A determination of whether disclosure would be reasonable involves a balancing of "public interest in disclosure against the public interest in the 'efficient administration of government.'" Dawson, 120 Wn.2d at 798 (citing former RCW 42.17.010(11)); see also Bellevue John Does 1-11, 164 Wn.2d 199 (discussing privacy test for release of personnel records). The burden is on the party opposing disclosure to show that public interest weighs in favor of withholding the public record. See Dawson, 120 Wn.2d at 799; cf. Lindeman v. Kelso Sch. Dist. No. 458, 162 Wn.2d 196, 202, 172 P.3d 329 (2007) (clarifying that student file exemption is limited to "the protection of material in a public school student's permanent file").
It is not necessary that the information come from a file labeled as a "personnel" file for personal information to fall under RCW 42.56.230(3). See Tacoma Pub. Library v. Woessner, 90 Wn.App. 205, 216-17, 951 P.2d 357, review granted and remanded, 136 Wn.2d 1030 (1998), and amended on remand, 972 P.2d 932 (1999) (agency-wide report on employees' benefits, which were not contained in any single employee's personnel file). The focus is on whether the information in a file is normally maintained for the employee's benefit and whether disclosure would violate the employee's right to privacy. Id. at 217.
| Practice Tip: | Public agencies may consider providing notice to the employees identified in records regarding allegations of employee misconduct when those records are requested. The employee or employees may then seek a court order enjoining release of the records under RCW 42.56.540. For additional discussion about these procedures, see §6.5(3) in Chapter 6 (How Agencies Should Respond to Public Records Requests) and Chapter 17 (Reverse PRA Action) of this deskbook. |
| Comment: | The exemption for employee personal information in RCW 42.56.230(3) is qualified by the phrase "in files" and thus does not apply to any personal information about an employee that might be in a public record. See Mechling v. City of Monroe, 152 Wn.App. 830, 845, 222 P.3d 808 (2009) (holding that employee contact information must be "in" a personnel record or employment-related record to be exempt under RCW 42.56.250(3), a related exemption, and the city's assertion that the exemption applied to employee contact information in any public record "ignores the legislature's use of the term 'in'...."). |
(2) RCW 42.56.240(1) and its application for employee records
RCW 42.56.240(1) applies to "[s]pecific intelligence information and specific investigative records compiled by investigative, law enforcement, and penology agencies, and state agencies vested with the responsibility to discipline members of any profession, the nondisclosure of which is essential to effective law enforcement or for the protection of any person's right to privacy; ...."

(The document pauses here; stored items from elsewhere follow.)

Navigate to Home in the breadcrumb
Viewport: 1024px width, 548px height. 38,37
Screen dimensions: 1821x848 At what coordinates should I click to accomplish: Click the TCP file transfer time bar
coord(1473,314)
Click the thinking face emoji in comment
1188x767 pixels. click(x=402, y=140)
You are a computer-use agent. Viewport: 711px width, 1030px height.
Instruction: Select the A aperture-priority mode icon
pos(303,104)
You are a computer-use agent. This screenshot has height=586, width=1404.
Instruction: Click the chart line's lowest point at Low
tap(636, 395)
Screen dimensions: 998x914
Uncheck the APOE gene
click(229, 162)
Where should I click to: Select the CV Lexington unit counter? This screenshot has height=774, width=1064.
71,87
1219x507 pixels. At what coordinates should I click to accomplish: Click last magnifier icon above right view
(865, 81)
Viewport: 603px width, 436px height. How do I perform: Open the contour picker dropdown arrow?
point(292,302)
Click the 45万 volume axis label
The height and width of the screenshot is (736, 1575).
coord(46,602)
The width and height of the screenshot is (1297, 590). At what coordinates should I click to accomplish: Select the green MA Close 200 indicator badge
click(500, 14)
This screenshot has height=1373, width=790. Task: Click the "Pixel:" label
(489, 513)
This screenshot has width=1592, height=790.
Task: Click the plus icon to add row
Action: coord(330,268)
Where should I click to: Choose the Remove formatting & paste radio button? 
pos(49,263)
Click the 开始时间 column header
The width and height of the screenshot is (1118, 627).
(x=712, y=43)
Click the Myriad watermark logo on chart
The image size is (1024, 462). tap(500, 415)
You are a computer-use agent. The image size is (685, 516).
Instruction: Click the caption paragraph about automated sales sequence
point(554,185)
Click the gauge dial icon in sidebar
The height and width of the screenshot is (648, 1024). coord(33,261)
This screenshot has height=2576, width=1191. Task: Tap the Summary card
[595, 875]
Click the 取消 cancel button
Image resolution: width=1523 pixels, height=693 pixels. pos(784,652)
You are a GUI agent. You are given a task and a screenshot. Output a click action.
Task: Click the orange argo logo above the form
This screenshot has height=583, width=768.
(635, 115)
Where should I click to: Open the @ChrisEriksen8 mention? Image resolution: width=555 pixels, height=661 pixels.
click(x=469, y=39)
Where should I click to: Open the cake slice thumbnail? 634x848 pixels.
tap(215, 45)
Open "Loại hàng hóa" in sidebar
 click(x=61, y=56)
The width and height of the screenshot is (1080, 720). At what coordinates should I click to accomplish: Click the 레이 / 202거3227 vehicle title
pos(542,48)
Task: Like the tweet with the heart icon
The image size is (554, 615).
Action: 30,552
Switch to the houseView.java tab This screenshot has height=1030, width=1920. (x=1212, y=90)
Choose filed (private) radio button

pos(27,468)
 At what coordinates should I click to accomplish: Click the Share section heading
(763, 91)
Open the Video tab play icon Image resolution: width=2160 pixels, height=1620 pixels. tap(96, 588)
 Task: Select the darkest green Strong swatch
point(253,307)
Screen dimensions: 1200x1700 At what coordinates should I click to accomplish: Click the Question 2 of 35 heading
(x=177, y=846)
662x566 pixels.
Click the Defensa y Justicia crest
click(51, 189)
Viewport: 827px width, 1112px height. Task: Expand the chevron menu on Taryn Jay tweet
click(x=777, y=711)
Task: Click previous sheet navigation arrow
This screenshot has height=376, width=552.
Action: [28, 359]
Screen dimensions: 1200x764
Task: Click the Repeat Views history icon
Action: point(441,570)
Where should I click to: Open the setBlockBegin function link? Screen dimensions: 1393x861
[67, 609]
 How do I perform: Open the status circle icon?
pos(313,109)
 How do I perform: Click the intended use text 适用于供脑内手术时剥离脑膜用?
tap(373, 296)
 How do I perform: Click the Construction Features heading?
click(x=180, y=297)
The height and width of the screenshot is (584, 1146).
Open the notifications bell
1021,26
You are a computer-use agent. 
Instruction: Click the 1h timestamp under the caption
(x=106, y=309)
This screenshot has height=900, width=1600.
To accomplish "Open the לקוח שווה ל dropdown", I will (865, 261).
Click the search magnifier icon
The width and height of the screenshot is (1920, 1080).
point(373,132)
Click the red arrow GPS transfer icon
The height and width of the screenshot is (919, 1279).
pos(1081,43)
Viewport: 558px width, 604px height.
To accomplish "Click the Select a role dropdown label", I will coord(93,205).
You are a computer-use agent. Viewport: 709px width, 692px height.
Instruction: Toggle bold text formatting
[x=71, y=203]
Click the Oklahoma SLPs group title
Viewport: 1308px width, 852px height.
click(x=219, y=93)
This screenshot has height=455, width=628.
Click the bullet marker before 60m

Personnel records will generally not fall within RCW 42.56.240(1). First, that exemption applies only to records compiled by an investigative, law enforcement, or penology agency or a state agency vested with the responsibility to discipline members of any profession. State agencies vested with the responsibility to discipline a member of a profession include the Office of the Superintendent of Public Instruction—a state agency vested with disciplining certificated educators—and do not include individual employers like school districts that decide whether to discipline an employee. Second, RCW 42.56.240(1) applies only to "[s]pecific intelligence information and specific investigative records ...." Records of internal affairs investigations of police officers, or an investigation of an officer by another law enforcement agency, qualify as investigative records. Spokane Police Guild v. State Liquor Control Bd., 112 Wn.2d 30, 769 P.2d 283 (1989); see also Bainbridge Island Police Guild v. City of Puyallup, 172 Wn.2d 398, 419, 259 P.3d 190 (2011); Cowles Publ'g Co. v. State Patrol, 109 Wn.2d 712, 728-29, 748 P.2d 597 (1988). But when the investigation is not performed by a law enforcement officer and the investigating body does not have the authority to impose some kind of penalty, records of an investigation that leads to discipline of public employees, even of prison staff, do not qualify for the investigative records exemption. Prison Legal News, Inc. u. Dep't of Corr, 154 Wn.2d 628, 640, 115 P.3d 316 (2005).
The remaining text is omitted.